President Larry Rast of our sister LCMS seminary in Fort Wayne, Ind., and I just attended the biennial meeting of the Association of Theological Schools (ATS). The ATS is one of our accreditors, a peer group of about 270 seminaries. One of many benefits of the ATS is hearing other seminary leaders talk about their problems. Some are also our challenges, but one thing always emerges. Our LCMS seminaries are viable, strong in mission and well supported by the members of our church. For that we are thankful, to you and to the people you serve.

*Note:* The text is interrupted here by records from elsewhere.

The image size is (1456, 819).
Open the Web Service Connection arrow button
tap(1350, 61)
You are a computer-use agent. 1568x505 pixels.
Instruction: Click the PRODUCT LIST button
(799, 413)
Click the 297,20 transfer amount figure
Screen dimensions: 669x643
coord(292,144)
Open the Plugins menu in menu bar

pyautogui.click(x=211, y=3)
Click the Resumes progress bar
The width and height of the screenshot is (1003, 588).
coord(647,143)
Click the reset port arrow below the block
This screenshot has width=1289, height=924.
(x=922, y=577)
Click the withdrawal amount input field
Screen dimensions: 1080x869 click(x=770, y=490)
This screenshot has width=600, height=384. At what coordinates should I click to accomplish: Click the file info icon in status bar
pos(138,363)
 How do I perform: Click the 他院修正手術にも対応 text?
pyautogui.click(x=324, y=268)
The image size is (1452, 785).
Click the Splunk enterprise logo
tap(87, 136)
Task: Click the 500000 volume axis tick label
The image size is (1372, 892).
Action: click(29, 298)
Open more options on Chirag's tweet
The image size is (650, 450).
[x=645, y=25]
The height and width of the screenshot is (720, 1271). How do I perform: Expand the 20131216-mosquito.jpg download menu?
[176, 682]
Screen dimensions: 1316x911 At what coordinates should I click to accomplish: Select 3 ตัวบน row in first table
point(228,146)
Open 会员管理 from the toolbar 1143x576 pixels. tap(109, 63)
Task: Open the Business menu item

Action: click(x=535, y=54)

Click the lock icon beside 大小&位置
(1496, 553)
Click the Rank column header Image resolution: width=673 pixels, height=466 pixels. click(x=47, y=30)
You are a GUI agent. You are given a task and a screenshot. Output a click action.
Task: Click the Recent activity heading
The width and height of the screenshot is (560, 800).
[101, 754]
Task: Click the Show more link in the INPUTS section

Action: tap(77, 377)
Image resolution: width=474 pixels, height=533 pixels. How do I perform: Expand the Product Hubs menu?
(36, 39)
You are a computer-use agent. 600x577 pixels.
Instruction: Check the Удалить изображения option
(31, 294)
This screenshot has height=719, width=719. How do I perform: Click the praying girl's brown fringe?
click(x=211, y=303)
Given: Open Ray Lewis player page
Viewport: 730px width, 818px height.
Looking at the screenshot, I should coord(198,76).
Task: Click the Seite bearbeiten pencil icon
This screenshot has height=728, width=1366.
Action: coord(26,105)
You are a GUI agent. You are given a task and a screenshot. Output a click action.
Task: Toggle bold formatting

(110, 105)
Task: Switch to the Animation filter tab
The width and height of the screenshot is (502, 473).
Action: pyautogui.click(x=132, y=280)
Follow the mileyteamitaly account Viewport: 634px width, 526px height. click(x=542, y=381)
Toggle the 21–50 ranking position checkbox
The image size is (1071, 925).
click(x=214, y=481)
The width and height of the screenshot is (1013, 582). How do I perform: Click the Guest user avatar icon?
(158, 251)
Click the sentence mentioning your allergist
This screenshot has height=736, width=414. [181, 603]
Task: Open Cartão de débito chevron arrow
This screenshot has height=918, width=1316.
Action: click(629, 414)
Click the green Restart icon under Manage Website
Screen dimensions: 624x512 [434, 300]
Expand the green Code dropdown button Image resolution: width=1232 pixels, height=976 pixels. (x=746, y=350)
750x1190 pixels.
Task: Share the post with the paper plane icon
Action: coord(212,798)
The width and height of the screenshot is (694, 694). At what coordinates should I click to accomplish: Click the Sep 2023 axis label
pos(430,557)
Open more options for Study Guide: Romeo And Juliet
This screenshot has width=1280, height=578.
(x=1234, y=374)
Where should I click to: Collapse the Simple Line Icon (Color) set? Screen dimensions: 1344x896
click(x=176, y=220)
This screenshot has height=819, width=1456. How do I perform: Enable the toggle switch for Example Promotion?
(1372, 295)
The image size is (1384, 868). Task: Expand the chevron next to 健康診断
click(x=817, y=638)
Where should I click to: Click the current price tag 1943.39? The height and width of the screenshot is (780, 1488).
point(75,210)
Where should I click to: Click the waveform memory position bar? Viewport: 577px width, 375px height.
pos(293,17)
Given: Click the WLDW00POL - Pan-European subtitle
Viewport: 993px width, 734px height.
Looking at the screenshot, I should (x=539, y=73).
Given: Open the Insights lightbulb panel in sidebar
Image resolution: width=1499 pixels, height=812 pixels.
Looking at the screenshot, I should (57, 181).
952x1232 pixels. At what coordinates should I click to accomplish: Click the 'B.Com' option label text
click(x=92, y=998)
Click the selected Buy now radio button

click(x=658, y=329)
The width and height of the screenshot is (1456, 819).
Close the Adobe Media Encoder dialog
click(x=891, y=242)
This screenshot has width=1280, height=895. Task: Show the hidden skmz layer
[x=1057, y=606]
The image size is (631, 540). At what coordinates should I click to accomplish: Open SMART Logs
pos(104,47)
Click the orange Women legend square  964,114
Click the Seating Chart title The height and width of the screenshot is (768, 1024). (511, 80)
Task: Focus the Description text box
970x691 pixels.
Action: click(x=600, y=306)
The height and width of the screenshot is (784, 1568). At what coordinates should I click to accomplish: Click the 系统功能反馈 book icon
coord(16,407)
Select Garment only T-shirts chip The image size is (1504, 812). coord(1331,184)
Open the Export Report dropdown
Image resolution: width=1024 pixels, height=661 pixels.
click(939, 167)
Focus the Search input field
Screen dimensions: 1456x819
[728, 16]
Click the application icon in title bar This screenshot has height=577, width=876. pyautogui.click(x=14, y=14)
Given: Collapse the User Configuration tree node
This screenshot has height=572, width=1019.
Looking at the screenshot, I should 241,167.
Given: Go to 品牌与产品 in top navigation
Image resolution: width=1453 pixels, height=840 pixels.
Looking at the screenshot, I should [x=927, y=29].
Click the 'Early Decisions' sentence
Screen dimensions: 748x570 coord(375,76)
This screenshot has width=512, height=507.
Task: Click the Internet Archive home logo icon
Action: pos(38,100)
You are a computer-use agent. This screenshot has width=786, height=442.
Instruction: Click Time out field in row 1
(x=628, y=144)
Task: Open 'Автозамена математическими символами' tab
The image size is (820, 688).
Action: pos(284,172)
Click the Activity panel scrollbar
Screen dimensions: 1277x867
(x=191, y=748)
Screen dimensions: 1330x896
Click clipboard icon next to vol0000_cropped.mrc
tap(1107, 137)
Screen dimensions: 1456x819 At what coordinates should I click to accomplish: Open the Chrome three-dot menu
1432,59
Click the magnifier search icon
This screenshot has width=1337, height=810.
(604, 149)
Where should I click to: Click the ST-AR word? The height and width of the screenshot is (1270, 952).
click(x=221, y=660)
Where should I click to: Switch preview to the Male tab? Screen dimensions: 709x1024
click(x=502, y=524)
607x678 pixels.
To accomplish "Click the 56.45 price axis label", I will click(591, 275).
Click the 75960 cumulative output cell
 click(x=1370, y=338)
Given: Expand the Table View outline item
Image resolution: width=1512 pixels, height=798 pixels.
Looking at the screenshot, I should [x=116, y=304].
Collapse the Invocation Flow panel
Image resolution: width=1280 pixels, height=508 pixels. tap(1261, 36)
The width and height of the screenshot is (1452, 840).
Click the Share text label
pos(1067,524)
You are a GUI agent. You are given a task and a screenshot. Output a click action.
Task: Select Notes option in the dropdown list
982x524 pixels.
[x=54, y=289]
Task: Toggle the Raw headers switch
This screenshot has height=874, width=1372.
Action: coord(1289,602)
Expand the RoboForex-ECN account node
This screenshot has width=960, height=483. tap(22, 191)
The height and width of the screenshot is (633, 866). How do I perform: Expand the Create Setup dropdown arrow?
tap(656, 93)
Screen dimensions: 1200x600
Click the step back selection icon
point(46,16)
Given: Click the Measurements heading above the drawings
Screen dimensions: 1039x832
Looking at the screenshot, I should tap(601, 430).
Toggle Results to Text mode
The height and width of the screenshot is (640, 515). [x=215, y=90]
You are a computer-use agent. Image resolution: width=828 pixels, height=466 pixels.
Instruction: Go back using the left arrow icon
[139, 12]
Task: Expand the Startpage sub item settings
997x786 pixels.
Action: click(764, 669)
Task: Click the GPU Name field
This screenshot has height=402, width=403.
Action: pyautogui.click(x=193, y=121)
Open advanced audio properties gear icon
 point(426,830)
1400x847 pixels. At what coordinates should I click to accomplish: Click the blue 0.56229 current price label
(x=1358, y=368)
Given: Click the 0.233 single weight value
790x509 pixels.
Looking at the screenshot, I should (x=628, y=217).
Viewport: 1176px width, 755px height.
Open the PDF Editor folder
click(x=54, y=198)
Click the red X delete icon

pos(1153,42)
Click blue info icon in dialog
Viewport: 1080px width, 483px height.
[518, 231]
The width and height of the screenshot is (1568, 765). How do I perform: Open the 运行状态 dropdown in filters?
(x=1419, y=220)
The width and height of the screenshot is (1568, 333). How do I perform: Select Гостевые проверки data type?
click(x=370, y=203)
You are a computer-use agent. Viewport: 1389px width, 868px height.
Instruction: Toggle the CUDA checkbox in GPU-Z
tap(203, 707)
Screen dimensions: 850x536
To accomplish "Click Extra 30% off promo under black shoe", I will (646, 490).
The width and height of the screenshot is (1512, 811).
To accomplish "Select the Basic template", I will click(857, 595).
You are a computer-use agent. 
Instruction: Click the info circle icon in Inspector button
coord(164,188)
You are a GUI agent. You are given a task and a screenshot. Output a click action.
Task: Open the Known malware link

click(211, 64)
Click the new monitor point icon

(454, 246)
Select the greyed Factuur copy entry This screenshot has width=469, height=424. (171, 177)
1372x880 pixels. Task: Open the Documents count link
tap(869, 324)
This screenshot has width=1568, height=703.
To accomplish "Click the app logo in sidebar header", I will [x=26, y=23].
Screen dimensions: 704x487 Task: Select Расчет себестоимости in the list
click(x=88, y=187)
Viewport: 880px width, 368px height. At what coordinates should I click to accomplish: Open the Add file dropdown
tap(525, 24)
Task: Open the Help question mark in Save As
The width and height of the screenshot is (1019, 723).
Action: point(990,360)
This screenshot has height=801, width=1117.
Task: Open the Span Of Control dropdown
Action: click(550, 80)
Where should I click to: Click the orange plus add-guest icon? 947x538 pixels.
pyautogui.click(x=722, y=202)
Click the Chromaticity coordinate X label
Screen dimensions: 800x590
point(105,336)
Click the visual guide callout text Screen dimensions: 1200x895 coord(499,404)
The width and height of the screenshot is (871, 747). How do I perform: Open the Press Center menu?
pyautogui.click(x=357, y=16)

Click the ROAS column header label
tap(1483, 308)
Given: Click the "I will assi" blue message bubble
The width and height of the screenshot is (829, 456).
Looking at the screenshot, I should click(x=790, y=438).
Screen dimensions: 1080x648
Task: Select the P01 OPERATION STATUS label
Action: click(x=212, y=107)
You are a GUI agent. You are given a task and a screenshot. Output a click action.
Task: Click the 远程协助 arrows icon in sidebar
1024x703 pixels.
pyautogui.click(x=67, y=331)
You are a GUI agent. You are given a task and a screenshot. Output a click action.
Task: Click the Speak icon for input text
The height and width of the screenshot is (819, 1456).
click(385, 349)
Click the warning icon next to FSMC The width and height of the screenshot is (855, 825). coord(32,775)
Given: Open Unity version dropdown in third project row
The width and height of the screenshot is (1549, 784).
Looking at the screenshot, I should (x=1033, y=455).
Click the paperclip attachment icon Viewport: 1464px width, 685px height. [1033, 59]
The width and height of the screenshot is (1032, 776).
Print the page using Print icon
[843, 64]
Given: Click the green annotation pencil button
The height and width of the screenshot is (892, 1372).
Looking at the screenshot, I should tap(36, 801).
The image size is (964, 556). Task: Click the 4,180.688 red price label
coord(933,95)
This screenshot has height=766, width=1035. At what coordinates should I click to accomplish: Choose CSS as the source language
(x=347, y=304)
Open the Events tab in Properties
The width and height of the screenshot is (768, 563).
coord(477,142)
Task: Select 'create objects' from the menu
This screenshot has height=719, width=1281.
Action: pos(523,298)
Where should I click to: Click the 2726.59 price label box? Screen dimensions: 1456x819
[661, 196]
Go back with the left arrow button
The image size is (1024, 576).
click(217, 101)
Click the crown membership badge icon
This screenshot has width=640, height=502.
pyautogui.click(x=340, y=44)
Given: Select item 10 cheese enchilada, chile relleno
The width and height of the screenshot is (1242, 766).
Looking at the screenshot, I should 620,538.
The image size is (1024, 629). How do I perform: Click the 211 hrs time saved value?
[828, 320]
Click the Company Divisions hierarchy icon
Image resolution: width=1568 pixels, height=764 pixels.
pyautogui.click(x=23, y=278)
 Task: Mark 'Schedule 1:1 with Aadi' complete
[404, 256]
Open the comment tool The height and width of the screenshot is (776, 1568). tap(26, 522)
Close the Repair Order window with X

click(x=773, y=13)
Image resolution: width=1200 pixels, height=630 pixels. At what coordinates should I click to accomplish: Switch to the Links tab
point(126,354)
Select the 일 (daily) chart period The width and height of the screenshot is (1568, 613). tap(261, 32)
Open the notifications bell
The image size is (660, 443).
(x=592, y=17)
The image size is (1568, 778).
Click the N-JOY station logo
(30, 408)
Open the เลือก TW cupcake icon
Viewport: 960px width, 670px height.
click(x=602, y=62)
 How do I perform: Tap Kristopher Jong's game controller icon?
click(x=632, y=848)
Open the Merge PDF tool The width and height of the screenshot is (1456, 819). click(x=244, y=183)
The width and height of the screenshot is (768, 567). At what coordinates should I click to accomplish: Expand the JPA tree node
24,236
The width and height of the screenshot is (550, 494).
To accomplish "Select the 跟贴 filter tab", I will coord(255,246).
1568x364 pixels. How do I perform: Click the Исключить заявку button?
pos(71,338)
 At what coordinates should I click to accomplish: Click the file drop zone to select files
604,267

Rest and recharging. At ATS I picked up “A Five-Year Report on how New Ministers Learn in Practice.” From Auburn University, the study’s last finding is instructive about seminaries and, I hope, suggestive for your summer:
Relationship to God is at the heart of forming wise pastoral leaders.
The classic critique dismissing overly academic theological education decries a focus on earning about God rather than building a deeper relationship with God. Yet theological education at its best—from the early church catechumenate, to the monastery and cathedral schools, to the emergence of the medieval university to the wide variety of seminaries, schools, Bible institutes, and churches carrying out theological education today—has had at its heart a desire for relationship with the One who made the heavens and the earth, the seas and all that dwells therein (Psalm 146). Our participants—to a person—went to seminary with a desire to know God more deeply and learn how—in a wide variety of paths in ministry—to serve God more truly in and through the church for the sake of the world and its great needs.
Learning pastoral imagination…finally finds its beating heart in relationship to the God of Jesus Christ who in love and mercy comes to make all things new.” (52)
May summer bring you a slower pace and a heart beating ever more closely with your God and Savior!